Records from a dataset
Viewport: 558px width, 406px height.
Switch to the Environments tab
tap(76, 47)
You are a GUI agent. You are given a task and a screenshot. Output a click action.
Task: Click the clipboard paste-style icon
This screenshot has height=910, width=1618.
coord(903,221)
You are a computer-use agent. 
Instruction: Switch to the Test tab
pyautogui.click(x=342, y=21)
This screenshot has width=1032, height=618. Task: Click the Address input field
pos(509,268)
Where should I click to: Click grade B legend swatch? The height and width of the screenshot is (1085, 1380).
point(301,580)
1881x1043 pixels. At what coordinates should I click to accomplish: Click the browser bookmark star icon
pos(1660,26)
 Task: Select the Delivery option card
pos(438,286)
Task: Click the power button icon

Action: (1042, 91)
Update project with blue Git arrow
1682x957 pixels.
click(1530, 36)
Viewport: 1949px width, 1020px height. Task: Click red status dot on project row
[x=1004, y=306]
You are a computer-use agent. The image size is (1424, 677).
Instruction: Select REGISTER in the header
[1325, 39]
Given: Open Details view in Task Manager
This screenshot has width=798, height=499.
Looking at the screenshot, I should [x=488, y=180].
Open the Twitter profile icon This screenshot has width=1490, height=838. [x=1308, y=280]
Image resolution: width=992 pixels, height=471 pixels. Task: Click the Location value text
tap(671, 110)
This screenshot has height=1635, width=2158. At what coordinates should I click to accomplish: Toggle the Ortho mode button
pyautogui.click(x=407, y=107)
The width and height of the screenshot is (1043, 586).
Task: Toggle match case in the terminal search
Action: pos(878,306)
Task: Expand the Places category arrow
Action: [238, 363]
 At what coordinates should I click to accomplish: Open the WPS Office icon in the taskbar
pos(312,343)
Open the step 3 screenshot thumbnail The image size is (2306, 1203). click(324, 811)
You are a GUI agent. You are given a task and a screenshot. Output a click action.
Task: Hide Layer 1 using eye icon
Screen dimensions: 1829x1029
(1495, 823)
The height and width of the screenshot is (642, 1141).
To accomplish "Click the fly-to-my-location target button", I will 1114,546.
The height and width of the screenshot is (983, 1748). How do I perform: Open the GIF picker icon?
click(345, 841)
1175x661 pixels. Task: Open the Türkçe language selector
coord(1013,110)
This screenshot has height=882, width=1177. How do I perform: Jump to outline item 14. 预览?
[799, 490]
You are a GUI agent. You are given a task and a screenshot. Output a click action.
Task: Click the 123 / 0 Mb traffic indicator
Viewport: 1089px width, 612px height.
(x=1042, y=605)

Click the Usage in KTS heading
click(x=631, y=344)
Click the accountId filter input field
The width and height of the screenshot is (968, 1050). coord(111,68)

* [Exercise prompt]: Among the lines above, find those holding "size" and copy each one.

* [Exercise response]:
You are a computer-use agent. The image size is (1424, 677).
Open the step 3 screenshot thumbnail The image size is (2306, 1203). click(324, 811)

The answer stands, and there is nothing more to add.